On November 8, 2007, U.S. District Judge Ronald B. Leighton granted the grocer a preliminary injunction blocking the rule.[17][13] On May 1, 2008, United States Court of Appeals for the Ninth Circuit Judges Thomas G. Nelson and Jay Bybee denied the state a stay of the injunction pending appeal, over a dissent by Judge A. Wallace Tashima.[18][13] However, on July 8, 2009, Circuit Judge Kim McLane Wardlaw, joined by Richard Clifton and N. Randy Smith reversed the preliminary injunction.[19][16]
On February 22, 2012, after four years of discovery and a twelve-day bench trial, Judge Leighton issued a permanent injunction blocking the Plan B rule as unconstitutional.[20] On July 23, 2015, Circuit Judge Susan P. Graber, joined by Judges Mary H. Murguia and Richard Clifton reversed.[21][22] The grocer's petition for certiorari from the Supreme Court of the United States was denied on June 28, 2016.[23][24] Justice Samuel Alito, joined by Chief Justice John Roberts and Justice Clarence Thomas, dissented, writing that “the rules challenged here reflect antipathy towards religious beliefs that do not accord with the views of those holding the levers of government power.”[25][26]
In 2014[27] and 2016,[28] Senator Cory Booker introduced the “Access to Birth Control Act” bill, which would require all pharmacists in the United States to provide emergency contraception.
Health care providers opposed to abortion or contraception support the clauses because they believe that disciplinary or legal action for refusing to perform services obliges providers to supply services which their moral or religious principles forbid.

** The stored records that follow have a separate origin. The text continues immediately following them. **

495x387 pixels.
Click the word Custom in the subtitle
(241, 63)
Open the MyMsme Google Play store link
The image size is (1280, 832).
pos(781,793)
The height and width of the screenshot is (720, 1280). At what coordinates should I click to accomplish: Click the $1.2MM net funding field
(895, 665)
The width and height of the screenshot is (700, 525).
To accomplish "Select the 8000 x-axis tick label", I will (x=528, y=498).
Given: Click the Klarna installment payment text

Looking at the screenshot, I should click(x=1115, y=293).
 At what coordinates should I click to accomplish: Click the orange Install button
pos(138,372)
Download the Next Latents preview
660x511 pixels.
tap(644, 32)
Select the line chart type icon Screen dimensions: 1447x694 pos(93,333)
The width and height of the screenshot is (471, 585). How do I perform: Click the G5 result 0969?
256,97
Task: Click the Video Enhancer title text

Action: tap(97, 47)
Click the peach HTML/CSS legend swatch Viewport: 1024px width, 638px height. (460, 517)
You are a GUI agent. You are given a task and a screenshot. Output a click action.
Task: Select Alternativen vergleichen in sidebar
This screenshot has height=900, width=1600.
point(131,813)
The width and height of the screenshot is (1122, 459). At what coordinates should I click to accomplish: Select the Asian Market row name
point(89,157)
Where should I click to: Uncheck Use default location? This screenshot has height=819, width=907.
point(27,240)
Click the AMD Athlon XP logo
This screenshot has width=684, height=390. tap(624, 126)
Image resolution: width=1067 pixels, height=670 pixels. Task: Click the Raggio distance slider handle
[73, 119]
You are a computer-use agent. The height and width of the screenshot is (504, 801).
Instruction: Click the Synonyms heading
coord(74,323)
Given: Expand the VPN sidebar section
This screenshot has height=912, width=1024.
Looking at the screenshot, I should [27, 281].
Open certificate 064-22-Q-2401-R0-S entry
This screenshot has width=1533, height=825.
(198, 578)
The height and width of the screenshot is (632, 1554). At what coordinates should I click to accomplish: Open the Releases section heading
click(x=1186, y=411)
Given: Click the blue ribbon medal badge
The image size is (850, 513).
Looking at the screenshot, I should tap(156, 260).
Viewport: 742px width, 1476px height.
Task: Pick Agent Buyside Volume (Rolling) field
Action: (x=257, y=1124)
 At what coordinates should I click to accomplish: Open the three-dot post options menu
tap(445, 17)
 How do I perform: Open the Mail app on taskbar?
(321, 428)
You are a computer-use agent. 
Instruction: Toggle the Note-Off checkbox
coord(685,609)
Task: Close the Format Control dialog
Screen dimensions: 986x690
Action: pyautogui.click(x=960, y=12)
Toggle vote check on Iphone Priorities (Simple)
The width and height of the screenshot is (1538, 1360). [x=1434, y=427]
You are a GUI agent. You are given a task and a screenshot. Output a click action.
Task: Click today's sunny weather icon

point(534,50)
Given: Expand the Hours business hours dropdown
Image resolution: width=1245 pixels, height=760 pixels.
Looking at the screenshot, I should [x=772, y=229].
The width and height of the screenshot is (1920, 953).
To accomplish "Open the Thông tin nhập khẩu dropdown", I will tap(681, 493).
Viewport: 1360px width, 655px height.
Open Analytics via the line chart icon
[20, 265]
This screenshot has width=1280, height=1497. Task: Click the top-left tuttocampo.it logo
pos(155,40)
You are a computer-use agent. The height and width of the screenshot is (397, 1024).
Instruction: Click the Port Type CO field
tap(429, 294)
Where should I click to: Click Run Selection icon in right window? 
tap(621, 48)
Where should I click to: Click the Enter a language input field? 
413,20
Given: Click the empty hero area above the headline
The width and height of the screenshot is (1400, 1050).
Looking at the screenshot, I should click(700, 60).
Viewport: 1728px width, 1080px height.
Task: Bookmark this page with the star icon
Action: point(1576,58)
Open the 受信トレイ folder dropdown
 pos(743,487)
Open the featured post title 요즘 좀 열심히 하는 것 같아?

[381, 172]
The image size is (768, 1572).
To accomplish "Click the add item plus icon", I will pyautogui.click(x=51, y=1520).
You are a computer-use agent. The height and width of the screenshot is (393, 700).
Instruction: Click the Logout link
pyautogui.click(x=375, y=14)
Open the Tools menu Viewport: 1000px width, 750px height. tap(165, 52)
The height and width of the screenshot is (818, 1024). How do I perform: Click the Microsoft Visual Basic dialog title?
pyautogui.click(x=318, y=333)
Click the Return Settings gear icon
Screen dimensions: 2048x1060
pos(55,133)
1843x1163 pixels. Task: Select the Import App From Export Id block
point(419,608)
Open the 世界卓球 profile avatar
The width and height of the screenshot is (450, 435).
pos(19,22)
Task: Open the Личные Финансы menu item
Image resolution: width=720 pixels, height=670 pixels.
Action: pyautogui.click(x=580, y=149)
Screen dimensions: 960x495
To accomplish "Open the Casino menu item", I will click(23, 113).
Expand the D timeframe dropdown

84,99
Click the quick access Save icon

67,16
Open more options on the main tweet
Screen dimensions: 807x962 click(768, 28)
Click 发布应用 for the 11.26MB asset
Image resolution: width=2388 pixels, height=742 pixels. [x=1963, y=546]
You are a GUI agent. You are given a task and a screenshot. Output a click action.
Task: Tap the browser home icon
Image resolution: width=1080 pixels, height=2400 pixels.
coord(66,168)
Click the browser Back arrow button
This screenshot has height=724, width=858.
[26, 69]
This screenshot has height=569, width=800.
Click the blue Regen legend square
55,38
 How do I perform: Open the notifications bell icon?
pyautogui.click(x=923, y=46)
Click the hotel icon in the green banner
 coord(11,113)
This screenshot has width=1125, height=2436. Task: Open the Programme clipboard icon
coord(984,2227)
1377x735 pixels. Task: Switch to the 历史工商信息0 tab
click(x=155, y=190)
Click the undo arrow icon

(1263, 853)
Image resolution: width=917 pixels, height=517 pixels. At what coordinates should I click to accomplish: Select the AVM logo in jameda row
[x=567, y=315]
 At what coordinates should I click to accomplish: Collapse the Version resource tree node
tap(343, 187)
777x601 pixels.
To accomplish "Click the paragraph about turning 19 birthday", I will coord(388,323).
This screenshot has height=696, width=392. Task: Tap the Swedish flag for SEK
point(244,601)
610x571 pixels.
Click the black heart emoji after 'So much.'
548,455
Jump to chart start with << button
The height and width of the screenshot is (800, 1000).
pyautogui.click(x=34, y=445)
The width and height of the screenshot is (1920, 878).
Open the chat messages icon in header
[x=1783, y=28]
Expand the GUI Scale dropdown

Reproductive rights organizations, such as Planned Parenthood and NARAL Pro-Choice America, oppose the provision because they maintain that pharmacists, doctors, and hospitals have a professional duty to fulfill patients' legal medical needs, regardless of their own ethical stances. Opponents see conscience clauses as an attempt to limit reproductive rights in lieu of bans struck down by Supreme Court rulings such as Roe v. Wade.[29] Though the case has been overturned by Dobbs v. Jackson Women's Health Organization.
As a result, the term "conscience clause" is controversial and primarily used by those who support these provisions. Those who oppose them often prefer to use the term "refusal clause," implying that those who exercise the clauses are refusing to treat a patient.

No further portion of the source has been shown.